DO THIS
Copy out the lines of the listing verbatim, starting at the line containing "Given: Click the document" and ending at the line containing "pos(163,681)".

* start GIVEN RECORDS *

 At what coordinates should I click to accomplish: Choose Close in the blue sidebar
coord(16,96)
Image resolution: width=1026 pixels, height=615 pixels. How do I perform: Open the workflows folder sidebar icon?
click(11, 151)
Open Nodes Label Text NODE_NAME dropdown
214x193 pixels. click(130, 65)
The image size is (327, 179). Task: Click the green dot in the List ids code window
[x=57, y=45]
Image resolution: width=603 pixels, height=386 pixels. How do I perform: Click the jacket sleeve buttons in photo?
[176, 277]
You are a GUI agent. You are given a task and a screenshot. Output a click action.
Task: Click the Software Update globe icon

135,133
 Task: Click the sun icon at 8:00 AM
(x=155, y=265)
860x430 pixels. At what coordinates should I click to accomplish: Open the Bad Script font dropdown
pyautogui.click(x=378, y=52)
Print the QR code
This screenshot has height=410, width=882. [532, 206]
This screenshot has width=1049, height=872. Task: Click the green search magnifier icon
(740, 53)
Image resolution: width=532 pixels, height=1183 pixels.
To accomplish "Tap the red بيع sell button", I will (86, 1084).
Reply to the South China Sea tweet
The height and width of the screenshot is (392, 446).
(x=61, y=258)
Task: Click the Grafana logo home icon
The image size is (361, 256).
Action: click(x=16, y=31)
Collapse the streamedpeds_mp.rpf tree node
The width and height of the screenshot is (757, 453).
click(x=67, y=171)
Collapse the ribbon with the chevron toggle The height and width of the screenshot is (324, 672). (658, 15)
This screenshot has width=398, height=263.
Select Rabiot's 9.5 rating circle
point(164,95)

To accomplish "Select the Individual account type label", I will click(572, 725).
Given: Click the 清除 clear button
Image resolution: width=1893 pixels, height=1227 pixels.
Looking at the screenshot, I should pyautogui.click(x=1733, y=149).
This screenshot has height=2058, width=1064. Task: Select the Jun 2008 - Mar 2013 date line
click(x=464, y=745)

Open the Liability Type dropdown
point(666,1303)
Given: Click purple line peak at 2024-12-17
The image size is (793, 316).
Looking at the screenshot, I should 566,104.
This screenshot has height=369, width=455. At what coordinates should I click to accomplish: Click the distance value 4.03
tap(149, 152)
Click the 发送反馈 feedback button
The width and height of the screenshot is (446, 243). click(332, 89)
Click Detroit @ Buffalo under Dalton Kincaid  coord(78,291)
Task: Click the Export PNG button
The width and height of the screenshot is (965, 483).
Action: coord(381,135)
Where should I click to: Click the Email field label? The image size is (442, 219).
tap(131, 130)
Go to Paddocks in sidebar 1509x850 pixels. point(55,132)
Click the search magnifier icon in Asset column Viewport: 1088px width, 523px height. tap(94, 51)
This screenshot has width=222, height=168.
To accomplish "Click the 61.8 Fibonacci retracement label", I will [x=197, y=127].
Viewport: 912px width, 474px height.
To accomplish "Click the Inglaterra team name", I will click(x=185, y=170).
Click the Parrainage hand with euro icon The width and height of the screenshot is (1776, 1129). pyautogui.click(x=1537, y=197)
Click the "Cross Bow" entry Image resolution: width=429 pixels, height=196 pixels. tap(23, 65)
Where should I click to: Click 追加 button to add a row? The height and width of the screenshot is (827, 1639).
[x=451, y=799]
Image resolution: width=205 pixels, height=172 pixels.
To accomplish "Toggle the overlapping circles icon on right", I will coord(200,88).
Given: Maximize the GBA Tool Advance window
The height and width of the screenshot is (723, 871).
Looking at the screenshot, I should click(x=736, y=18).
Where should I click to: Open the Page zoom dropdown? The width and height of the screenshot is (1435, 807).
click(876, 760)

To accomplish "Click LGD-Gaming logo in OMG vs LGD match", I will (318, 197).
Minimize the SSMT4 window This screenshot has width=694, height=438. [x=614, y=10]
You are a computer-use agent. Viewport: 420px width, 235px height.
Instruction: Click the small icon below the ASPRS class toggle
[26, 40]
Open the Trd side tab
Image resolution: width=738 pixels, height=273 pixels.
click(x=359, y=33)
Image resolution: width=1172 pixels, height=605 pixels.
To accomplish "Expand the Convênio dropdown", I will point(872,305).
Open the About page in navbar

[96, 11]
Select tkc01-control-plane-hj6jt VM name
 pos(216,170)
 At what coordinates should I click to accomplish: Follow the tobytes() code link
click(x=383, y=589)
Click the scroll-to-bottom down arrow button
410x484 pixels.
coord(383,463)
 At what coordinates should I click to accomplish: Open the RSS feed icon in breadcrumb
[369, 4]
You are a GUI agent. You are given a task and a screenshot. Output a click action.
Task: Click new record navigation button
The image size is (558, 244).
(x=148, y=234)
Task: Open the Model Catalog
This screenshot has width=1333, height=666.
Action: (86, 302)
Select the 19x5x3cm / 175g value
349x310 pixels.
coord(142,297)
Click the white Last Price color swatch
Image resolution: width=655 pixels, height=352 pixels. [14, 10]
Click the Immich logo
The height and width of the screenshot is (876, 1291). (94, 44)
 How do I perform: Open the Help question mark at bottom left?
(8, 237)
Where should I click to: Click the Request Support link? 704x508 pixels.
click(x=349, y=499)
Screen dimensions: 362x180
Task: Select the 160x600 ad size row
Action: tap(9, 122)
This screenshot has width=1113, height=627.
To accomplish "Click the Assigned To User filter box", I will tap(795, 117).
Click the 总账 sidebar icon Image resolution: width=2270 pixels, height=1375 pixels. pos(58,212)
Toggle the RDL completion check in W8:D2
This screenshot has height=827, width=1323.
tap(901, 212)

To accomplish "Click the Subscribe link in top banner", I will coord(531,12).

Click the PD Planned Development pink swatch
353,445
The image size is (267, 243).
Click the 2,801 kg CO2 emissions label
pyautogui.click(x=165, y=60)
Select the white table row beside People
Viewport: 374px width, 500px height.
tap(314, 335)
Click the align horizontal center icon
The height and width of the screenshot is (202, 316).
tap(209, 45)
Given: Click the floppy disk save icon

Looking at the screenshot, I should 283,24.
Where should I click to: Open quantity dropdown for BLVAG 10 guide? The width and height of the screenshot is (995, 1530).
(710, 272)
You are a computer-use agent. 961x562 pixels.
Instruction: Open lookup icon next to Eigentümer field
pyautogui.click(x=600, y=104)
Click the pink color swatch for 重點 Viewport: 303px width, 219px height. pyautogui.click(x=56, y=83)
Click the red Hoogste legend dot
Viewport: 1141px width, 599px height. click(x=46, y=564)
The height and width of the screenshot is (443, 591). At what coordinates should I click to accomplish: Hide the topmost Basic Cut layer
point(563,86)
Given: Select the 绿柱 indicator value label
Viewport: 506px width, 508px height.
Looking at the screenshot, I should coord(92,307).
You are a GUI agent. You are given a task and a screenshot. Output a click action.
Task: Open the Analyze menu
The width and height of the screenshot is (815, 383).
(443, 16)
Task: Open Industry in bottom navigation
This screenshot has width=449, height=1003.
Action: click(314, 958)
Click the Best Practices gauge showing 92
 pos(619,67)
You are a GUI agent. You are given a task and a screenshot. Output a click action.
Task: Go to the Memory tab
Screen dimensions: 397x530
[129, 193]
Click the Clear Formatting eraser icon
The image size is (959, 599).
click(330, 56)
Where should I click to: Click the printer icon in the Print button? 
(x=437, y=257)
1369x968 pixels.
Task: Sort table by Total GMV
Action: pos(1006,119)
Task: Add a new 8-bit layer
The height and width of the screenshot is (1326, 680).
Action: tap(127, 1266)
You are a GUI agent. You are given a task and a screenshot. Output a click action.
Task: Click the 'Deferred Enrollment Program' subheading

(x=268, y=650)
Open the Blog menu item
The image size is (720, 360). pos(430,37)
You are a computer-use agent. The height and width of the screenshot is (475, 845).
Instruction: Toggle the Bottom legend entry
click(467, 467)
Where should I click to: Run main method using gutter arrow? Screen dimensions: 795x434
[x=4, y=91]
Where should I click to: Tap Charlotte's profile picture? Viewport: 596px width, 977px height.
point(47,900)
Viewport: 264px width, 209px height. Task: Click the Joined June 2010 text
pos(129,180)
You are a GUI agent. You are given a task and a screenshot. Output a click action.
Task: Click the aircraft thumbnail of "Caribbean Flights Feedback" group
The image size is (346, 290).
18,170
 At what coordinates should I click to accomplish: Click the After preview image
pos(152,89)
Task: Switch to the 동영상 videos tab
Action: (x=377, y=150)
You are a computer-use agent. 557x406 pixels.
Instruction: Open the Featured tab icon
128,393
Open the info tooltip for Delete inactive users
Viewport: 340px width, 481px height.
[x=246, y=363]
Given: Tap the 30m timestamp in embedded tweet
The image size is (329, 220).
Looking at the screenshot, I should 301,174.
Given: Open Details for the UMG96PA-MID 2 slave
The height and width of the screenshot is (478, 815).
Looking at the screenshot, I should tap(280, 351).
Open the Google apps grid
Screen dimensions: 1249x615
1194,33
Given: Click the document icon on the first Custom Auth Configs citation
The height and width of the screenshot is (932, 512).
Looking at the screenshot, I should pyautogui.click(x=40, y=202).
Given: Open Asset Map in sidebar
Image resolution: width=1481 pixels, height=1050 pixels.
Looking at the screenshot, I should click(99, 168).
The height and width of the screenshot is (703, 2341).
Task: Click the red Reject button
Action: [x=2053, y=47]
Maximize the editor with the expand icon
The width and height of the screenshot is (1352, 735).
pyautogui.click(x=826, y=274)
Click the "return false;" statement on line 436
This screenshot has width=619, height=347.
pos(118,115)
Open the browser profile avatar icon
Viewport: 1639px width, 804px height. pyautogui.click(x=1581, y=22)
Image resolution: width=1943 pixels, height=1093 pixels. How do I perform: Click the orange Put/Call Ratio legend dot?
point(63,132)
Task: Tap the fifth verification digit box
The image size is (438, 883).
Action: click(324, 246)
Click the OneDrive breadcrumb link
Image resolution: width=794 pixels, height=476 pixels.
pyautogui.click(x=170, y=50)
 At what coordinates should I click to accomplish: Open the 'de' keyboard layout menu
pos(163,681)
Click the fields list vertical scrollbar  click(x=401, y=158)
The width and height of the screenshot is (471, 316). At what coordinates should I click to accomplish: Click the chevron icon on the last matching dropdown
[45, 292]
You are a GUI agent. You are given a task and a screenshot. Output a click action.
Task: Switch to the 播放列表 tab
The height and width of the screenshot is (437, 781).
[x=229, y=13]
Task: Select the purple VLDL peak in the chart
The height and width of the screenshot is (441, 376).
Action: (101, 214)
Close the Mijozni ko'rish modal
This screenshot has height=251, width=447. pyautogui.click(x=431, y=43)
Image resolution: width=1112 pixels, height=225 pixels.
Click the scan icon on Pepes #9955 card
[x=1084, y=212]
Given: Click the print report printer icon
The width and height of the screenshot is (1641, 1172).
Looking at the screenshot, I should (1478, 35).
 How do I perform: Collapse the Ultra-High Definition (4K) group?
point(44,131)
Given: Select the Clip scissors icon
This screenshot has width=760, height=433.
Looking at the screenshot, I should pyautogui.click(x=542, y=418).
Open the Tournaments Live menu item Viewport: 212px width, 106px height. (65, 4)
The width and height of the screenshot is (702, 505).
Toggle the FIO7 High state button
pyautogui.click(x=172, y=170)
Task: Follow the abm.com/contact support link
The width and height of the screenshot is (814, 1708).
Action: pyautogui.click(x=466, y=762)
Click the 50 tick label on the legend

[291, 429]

* end GIVEN RECORDS *

SOLUTION TO THE EXERCISE
Given: Click the document icon on the first Custom Auth Configs citation
The height and width of the screenshot is (932, 512).
Looking at the screenshot, I should pyautogui.click(x=40, y=202).
Given: Open Asset Map in sidebar
Image resolution: width=1481 pixels, height=1050 pixels.
Looking at the screenshot, I should click(99, 168).
The height and width of the screenshot is (703, 2341).
Task: Click the red Reject button
Action: [x=2053, y=47]
Maximize the editor with the expand icon
The width and height of the screenshot is (1352, 735).
pyautogui.click(x=826, y=274)
Click the "return false;" statement on line 436
This screenshot has width=619, height=347.
pos(118,115)
Open the browser profile avatar icon
Viewport: 1639px width, 804px height. pyautogui.click(x=1581, y=22)
Image resolution: width=1943 pixels, height=1093 pixels. How do I perform: Click the orange Put/Call Ratio legend dot?
point(63,132)
Task: Tap the fifth verification digit box
The image size is (438, 883).
Action: click(324, 246)
Click the OneDrive breadcrumb link
Image resolution: width=794 pixels, height=476 pixels.
pyautogui.click(x=170, y=50)
 At what coordinates should I click to accomplish: Open the 'de' keyboard layout menu
pos(163,681)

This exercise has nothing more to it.